Question

Determine whether the line $$L$$ and the plane $$\mathcal{P}$$ intersect or are parallel. If they intersect, find the point of intersection.
$$L$$: $$x=15-3t$$, $$y=6-5t$$, $$z=21-14t$$;
$$\mathcal{P}$$: $$23x+29y-31z=99$$

Answer

**step1** Understanding the problem

The problem asks us to determine the relationship between a given line, L, and a given plane, $$\mathcal{P}$$. We need to find out if they intersect or if they are parallel. If they intersect, we are also asked to find the specific point where they meet.

**step2** Analyzing the mathematical concepts presented

The line L is described by parametric equations: $$x=15-3t$$, $$y=6-5t$$, and $$z=21-14t$$. This form uses a parameter 't' to define the coordinates of every point on the line. The plane $$\mathcal{P}$$ is described by the equation $$23x+29y-31z=99$$. This is a linear equation in three variables (x, y, z), which represents a flat surface in three-dimensional space.

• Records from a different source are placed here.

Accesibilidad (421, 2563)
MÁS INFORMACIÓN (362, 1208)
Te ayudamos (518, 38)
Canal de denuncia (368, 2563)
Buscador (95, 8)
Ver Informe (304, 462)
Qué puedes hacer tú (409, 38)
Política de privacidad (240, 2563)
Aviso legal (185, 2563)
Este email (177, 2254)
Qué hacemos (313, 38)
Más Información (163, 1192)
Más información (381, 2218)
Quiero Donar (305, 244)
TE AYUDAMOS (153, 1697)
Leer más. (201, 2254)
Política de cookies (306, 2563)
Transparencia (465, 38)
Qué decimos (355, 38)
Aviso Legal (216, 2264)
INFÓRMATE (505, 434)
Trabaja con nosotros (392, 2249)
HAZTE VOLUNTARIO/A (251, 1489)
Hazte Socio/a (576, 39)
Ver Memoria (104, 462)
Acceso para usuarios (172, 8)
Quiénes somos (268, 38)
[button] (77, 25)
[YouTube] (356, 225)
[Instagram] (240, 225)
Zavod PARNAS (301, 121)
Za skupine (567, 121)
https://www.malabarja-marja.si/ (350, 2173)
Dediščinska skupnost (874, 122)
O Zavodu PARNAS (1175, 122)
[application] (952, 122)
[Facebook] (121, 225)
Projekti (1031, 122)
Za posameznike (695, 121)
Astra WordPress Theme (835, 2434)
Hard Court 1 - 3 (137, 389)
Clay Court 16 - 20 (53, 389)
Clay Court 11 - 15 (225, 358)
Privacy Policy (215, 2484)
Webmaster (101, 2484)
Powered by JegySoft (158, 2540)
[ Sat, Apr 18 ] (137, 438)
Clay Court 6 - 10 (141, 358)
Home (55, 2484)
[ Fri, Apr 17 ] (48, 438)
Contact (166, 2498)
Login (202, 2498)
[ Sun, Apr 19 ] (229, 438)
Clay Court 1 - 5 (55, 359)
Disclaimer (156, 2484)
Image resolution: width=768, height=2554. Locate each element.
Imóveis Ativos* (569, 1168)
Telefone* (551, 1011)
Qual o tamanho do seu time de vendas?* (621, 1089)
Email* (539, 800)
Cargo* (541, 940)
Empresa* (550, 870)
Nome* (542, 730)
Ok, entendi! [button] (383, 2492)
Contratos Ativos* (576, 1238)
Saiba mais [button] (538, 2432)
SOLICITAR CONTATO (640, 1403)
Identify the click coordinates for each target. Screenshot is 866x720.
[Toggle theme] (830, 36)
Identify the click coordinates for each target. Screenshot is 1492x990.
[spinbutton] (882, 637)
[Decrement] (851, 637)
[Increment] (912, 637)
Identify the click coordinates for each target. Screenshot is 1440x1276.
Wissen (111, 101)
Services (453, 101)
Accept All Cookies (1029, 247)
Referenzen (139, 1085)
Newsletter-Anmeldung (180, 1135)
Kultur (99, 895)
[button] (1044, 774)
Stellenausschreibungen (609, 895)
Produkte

**step3** Evaluating problem difficulty against elementary school standards

As a mathematician operating within the Common Core standards from grade K to grade 5, I must assess if this problem can be solved using elementary school methods. The concepts of lines and planes in three-dimensional space, parametric equations, and solving linear equations with multiple variables are advanced topics in mathematics. These are typically introduced in high school algebra, geometry, or college-level courses, and are not part of the K-5 curriculum.

**step4** Conclusion regarding solvability within given constraints

My instructions specifically state: "Do not use methods beyond elementary school level (e.g., avoid using algebraic equations to solve problems)." To solve this problem, one would need to substitute the parametric equations of the line into the equation of the plane, and then solve the resulting algebraic equation for 't'. This process involves advanced algebraic manipulation, which is beyond the scope of elementary school mathematics. Therefore, I cannot provide a step-by-step solution to this problem while strictly adhering to the K-5 Common Core standards and the constraint against using algebraic equations beyond that level.